● **Problem to solve**:
For every line in the records below that holds "item", make a copy.

● **Data for this exercise**:

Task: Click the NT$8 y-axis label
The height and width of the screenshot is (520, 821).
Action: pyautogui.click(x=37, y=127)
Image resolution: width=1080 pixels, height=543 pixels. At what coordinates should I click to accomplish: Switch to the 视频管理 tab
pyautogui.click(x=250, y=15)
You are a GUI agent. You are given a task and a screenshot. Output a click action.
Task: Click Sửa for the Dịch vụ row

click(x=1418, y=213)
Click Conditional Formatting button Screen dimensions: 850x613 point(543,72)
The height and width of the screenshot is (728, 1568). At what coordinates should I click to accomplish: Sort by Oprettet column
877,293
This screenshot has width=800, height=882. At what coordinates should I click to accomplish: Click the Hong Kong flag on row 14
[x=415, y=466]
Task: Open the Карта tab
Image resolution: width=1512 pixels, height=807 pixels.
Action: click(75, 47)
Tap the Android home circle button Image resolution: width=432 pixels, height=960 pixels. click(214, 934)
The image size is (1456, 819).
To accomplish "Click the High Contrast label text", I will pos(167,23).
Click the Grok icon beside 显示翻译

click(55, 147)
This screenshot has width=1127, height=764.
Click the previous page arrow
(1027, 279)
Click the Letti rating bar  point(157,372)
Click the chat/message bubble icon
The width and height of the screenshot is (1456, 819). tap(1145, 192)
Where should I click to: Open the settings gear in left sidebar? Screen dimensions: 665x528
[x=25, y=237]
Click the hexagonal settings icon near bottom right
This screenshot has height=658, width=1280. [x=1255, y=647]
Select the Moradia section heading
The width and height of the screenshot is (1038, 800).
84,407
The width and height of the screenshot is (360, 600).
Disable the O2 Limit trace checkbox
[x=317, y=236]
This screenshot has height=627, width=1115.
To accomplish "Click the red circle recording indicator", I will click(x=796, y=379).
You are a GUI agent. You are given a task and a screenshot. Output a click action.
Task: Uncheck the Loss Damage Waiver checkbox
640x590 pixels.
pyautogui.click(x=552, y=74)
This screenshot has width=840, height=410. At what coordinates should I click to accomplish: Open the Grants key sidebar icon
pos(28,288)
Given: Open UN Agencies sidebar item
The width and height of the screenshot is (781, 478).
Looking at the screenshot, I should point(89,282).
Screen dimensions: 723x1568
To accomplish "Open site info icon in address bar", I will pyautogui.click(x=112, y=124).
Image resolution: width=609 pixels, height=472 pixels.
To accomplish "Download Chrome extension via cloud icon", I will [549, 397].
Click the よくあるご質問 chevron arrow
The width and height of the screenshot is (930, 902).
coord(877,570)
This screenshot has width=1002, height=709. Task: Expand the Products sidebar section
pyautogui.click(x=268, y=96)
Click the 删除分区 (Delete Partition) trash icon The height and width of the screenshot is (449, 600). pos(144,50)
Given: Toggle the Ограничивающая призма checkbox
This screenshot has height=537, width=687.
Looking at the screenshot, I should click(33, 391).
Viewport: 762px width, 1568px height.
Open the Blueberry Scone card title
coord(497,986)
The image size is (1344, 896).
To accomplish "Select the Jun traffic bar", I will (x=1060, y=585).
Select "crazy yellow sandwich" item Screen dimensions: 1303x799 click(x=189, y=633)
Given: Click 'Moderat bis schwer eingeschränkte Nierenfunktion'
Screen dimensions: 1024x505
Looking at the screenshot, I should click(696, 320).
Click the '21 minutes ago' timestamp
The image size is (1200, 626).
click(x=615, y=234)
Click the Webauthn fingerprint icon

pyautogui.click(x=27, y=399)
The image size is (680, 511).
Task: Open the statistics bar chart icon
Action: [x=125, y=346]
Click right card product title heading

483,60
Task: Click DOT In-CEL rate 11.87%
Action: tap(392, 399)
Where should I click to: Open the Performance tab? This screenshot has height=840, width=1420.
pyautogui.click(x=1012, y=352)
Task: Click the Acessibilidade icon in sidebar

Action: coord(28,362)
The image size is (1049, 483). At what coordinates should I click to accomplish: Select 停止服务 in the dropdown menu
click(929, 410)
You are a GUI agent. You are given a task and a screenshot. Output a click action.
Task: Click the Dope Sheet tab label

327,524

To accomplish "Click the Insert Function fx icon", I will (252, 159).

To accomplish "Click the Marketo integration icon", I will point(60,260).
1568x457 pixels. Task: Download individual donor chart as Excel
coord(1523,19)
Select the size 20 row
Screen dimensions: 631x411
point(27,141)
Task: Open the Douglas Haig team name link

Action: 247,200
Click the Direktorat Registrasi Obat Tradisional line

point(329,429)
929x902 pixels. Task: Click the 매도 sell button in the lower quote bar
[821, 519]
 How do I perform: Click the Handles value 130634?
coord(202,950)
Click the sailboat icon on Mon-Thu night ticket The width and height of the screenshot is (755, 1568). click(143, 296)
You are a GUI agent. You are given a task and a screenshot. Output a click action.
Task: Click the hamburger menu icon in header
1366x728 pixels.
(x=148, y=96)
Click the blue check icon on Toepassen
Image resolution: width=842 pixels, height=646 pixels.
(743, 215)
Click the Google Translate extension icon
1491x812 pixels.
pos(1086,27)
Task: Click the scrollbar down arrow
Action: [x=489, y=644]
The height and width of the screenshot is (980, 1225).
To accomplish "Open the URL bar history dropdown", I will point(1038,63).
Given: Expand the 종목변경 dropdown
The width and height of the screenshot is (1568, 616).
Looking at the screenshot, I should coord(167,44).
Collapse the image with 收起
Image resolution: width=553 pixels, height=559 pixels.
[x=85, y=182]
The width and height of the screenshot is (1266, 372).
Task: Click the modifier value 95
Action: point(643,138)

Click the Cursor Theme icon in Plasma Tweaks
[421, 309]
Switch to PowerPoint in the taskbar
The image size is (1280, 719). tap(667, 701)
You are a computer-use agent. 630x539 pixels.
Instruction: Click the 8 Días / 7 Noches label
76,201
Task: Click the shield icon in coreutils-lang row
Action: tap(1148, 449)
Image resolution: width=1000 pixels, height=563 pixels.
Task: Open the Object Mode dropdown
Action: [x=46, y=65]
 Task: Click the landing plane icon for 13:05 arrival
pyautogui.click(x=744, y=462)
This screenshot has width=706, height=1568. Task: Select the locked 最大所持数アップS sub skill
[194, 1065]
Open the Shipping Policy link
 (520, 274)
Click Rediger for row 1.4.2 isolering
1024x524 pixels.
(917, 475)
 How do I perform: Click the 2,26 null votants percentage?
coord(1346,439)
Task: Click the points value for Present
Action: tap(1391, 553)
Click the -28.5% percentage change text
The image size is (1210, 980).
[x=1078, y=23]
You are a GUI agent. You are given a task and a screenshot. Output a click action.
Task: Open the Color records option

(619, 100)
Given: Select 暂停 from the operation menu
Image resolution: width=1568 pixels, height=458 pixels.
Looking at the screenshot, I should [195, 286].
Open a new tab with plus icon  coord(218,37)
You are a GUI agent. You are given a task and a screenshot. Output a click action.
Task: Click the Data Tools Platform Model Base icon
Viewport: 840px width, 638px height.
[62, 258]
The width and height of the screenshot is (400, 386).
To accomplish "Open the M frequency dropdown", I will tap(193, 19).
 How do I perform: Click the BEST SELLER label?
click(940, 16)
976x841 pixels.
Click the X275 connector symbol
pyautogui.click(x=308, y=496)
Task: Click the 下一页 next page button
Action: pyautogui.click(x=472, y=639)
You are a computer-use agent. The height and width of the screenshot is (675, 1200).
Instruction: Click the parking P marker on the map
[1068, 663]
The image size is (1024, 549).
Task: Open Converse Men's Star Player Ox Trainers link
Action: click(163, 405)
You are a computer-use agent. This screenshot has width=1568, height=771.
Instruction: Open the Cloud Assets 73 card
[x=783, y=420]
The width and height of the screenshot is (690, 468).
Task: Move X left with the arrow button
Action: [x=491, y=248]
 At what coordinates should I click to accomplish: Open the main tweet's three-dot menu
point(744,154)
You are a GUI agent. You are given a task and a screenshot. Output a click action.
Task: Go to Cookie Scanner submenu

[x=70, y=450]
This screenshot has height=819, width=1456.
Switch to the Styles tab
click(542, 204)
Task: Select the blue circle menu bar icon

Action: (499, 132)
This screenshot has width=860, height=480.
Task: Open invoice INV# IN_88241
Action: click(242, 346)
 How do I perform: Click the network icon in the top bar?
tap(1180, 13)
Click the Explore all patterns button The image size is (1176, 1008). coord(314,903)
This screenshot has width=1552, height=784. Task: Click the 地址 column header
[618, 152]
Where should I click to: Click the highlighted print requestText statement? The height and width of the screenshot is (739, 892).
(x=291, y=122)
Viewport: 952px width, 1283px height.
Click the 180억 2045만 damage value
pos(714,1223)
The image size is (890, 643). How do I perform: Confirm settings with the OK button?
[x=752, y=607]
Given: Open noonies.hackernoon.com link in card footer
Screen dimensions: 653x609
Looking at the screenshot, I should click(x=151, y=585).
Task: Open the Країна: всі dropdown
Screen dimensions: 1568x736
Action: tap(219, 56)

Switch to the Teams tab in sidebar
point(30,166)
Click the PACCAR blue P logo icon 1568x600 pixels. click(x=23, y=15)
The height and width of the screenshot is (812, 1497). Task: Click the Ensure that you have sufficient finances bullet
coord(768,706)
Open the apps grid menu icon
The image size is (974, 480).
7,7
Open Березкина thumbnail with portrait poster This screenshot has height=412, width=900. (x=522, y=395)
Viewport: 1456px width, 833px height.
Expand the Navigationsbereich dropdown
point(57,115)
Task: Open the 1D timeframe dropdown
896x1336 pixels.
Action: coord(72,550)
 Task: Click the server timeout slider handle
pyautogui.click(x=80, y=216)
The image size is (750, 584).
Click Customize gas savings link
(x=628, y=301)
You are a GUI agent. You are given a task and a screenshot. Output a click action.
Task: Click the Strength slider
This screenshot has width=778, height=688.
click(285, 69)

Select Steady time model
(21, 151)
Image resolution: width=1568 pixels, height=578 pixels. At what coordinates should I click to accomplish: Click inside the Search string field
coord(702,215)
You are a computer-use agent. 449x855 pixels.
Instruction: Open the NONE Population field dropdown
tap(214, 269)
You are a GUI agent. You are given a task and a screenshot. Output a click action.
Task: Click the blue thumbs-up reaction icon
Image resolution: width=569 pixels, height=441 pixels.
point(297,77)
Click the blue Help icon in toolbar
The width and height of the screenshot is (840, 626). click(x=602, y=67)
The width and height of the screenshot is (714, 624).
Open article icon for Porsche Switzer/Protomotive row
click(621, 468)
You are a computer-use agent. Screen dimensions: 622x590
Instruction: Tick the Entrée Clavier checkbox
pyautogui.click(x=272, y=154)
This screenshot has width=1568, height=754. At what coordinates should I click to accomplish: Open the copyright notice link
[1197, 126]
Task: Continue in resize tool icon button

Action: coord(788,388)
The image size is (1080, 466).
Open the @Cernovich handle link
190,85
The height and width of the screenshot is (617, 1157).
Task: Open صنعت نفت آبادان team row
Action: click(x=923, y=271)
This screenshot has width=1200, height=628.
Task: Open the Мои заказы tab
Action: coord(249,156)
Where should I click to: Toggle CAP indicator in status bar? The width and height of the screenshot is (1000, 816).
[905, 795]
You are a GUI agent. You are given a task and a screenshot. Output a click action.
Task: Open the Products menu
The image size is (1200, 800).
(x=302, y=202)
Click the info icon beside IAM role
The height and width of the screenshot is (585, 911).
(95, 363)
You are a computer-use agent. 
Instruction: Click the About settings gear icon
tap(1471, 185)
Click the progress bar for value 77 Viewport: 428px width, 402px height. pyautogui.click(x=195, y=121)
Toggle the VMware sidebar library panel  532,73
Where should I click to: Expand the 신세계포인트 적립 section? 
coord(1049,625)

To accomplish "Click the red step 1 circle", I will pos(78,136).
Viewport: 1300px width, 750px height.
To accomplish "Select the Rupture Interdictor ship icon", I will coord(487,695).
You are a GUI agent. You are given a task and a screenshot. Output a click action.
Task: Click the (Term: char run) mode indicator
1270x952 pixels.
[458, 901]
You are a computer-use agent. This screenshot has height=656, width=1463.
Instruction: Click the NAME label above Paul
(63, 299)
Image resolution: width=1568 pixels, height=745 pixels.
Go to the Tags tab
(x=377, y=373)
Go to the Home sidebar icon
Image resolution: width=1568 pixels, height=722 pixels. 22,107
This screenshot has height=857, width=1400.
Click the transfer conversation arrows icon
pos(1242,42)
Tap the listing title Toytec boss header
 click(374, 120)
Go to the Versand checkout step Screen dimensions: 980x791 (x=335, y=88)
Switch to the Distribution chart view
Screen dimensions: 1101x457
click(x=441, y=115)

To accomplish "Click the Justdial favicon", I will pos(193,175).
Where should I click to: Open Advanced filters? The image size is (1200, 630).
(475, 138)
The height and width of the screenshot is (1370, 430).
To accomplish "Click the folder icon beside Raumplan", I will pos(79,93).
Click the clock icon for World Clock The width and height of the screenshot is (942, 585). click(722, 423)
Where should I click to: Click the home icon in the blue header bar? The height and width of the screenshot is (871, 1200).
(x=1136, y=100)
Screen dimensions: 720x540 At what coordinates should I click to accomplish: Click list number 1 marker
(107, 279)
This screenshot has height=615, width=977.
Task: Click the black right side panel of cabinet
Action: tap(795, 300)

● **Written response**:
Given: Open UN Agencies sidebar item
Select "crazy yellow sandwich" item Screen dimensions: 1303x799 click(x=189, y=633)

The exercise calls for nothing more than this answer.